Requirement 1 -
Answer these from the NZD/USD market report:
(a) What threshold does NZD/USD struggle to defend?
(b) How many new COVID-19 cases did China report for December 25?
(c) What fall in tests does ABC news cite?
Requirement 2 -
Carry the NZD/USD market report forward, continuing from its last sentence.

• NZD/USD fades bounce off intraday lows during a sluggish Asian session.
  • China reports downbeat Industrial Profits, Omicron woes escalate.
  • US T-bond yields weigh on DXY, US retail sales jump in holiday season.
  • Holidays in New Zealand, UK, Canada and Australia restrict market moves.

NZD/USD struggles to defend the 0.6800 threshold, sluggish near 0.6820 during early Monday. In addition to the Boxing Day holiday in New Zealand, mixed updates over Omicron and geopolitics also challenge the Kiwi pair traders during the final days of 2021.

Among the negatives were fears of the covid infections and inflation. On the contrary, the positives include hopes of US stimulus and firmer US retail sales, not to forget global studies showing lesser odds of hospitalization due to the South African COVID-19 variant, namely Omicron.

China reported 206 new COVID-19 cases for December 25 versus 140 the previous day while New Zealand reported 34 cases for the day. Further, Australia’s most populous state New South Wales (NSW) unfortunately reported a new high in coronavirus infections, to 6,394, while ABC news cites a 36% fall in tests. Elsewhere, the average number of new US coronavirus cases has risen 45% to 179,000 per day over the past week, per Reuters tally whereas the UK and France reported a fresh high of Covid-19 daily infections, respectively crossing 122,000 and 94,000 daily cases at the latest.

Extracted material -
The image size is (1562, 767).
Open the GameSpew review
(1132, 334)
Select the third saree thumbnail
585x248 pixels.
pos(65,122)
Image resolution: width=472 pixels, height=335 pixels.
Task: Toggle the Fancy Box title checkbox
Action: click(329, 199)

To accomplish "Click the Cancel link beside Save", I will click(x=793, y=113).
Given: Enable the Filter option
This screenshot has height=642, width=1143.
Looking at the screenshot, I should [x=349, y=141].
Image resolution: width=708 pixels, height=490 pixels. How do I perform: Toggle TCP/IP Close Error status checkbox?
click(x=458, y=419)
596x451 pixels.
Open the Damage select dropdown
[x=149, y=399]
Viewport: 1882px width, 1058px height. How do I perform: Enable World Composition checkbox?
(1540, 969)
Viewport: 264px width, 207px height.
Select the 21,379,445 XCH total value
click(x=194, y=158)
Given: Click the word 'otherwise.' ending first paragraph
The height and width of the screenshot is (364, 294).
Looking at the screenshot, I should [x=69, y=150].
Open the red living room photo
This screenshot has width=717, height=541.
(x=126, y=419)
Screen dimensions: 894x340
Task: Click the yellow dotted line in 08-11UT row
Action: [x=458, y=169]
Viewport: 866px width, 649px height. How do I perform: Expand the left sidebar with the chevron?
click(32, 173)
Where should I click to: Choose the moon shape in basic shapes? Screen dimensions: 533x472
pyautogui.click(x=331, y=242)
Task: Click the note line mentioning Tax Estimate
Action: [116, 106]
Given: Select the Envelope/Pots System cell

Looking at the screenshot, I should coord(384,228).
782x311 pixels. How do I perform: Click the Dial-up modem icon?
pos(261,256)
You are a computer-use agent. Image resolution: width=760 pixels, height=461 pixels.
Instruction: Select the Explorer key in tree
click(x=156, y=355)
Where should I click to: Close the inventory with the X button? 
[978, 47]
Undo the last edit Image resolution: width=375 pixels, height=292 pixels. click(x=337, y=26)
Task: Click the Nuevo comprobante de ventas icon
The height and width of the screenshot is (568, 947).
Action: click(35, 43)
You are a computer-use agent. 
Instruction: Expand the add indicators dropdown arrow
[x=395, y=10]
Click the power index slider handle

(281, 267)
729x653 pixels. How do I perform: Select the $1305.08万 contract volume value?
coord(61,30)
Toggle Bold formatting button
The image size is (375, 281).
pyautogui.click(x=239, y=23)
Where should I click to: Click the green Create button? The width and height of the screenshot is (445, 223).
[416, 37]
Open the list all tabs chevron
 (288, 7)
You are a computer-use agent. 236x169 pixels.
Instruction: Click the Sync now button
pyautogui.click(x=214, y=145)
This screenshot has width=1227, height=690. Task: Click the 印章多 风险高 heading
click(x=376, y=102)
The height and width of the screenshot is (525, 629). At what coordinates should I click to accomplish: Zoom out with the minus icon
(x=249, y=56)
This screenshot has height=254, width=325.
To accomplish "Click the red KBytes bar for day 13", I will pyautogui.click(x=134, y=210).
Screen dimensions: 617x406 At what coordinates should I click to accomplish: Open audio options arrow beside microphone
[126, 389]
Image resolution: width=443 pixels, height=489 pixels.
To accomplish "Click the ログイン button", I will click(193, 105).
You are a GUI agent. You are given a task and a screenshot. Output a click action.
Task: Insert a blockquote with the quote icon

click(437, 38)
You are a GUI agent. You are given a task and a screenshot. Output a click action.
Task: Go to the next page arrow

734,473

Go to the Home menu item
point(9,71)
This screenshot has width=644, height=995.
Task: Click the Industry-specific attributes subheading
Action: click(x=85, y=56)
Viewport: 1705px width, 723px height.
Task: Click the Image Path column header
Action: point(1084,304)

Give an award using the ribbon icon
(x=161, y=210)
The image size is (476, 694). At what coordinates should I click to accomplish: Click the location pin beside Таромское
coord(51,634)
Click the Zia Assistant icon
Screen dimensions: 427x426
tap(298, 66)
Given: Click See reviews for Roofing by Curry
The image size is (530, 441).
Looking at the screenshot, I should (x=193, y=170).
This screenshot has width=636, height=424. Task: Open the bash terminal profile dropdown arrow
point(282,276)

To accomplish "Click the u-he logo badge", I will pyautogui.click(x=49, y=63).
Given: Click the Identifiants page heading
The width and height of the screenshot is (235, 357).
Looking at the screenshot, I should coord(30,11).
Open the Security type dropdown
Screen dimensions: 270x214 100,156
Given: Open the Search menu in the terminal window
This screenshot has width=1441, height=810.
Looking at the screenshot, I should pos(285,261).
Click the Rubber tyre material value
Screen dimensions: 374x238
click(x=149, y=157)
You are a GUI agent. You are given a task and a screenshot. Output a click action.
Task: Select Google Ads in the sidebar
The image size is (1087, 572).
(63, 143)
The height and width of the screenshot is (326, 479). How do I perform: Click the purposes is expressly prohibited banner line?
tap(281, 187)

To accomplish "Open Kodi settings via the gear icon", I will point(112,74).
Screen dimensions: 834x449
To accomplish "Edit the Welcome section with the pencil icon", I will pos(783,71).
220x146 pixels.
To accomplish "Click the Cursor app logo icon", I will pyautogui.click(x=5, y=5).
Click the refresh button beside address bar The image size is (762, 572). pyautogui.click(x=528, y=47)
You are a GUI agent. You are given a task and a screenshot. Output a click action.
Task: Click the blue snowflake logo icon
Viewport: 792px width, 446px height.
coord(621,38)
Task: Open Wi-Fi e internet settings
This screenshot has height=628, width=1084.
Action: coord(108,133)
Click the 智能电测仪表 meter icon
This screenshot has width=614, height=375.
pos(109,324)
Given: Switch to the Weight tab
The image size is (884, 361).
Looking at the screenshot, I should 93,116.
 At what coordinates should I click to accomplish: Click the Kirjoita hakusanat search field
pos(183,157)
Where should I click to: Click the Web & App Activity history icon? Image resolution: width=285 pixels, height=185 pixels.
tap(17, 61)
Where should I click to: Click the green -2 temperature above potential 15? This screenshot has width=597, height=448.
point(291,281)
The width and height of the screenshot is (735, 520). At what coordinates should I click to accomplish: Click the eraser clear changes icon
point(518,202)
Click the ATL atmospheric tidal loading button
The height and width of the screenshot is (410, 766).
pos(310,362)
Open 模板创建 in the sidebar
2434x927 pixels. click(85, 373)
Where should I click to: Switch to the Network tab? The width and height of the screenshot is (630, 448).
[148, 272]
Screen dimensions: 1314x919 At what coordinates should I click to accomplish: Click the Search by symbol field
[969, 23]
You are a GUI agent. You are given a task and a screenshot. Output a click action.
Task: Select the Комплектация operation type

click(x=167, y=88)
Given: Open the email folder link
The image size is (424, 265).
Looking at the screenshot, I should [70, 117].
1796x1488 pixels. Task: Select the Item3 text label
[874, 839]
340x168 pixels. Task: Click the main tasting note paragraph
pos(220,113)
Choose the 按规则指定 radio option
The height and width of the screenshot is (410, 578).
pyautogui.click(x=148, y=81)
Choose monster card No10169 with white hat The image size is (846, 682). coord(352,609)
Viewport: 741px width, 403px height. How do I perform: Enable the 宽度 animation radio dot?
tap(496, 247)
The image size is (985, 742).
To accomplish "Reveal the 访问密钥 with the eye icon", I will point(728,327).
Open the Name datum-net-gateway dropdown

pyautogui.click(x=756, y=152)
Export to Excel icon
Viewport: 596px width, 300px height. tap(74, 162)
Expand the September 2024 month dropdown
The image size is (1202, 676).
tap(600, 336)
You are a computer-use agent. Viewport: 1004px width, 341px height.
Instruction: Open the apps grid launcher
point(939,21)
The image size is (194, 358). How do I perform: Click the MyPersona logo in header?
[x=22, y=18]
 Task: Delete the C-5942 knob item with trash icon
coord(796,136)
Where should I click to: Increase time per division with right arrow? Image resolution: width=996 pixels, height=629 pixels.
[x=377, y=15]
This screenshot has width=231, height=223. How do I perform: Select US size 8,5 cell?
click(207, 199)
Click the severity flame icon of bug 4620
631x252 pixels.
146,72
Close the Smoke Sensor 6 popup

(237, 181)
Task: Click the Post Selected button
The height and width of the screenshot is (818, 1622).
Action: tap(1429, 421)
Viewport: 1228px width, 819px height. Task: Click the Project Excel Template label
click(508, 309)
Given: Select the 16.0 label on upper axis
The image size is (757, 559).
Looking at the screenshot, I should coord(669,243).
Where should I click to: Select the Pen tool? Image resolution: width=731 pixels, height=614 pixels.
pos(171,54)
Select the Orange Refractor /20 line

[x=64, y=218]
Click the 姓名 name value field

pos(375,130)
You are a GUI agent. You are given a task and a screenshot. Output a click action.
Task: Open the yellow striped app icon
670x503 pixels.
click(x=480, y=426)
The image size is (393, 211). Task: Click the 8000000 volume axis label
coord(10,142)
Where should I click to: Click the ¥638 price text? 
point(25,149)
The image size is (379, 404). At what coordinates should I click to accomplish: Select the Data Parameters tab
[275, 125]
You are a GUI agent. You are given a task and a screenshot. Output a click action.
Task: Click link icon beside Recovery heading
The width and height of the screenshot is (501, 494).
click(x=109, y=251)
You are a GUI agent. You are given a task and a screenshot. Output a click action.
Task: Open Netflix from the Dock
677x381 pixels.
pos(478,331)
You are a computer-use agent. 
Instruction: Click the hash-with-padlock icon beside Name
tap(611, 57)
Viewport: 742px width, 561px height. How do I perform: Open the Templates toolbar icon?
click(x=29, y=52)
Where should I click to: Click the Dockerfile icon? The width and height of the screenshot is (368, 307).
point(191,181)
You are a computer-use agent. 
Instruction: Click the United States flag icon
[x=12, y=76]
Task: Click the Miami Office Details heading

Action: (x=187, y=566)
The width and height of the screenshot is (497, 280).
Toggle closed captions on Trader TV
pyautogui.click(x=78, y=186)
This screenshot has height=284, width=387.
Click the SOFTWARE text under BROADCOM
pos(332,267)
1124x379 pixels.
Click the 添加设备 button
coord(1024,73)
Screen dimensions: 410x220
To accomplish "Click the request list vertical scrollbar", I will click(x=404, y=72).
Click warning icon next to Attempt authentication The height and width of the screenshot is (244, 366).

Your response 1 -
(a) 0.6800
(b) 206
(c) 36%

Your response 2 -
In addition to the jump in cases, which led to cancellations of over 4,500 flights during the Christmas weekend, escalating tensions between Russia and Ukraine also weigh on the sentiment. Furthermore, US Vice President Kamala Harris’ comments citing inflation fears also weigh on the sentiment, as well as the NZD/USD prices.

On the contrary, US VP Harris sounds optimistic about getting President Joe Biden’s Build Back Better (BBB) plan despite the latest challenges raised by Senator Joe Manchin. On the same line were the receding fears of Omicron, mainly due to positive developments concerning the virus cure and studies showing less hospitalization due to the South African COVID-19 variant, also keep the NZD/USD buyers hopeful.

Against this backdrop, the US 10-year Treasury yields remain pressured around 1.48% whereas the S&P 500 Futures print mild gains at the latest.

It’s worth noting that downbeat prints of China’s Industrial Profit for November, 38.2% YTD and 9.0% YoY versus 42.2% and 24.60% respectively, exert additional downside pressure on the NZD/USD prices.

Moving on, the US Dallas Fed Manufacturing Index for December, expected 13.2 versus 11.8 prior, may offer intermediate moves to the NZD/USD prices, in addition to the risk catalysts, during a likely sluggish session.

Technical analysis

Despite the latest pullback, NZD/USD pair’s successful run-up beyond 20-DMA, backed by bullish MACD and steady RSI, favors the Kiwi pair buyers. However, a daily close beyond a three-month-old horizontal area, near 0.6855-60, puts a cap on the short-term advances.

Should the NZD/USD bulls manage to cross the stated key hurdle, 100-DMA and early October swing high near 0.6990 will be in the spotlight. On the contrary, a downside break of the 20-DMA, around 0.6785, won’t hesitate to challenge the yearly low of 0.6701.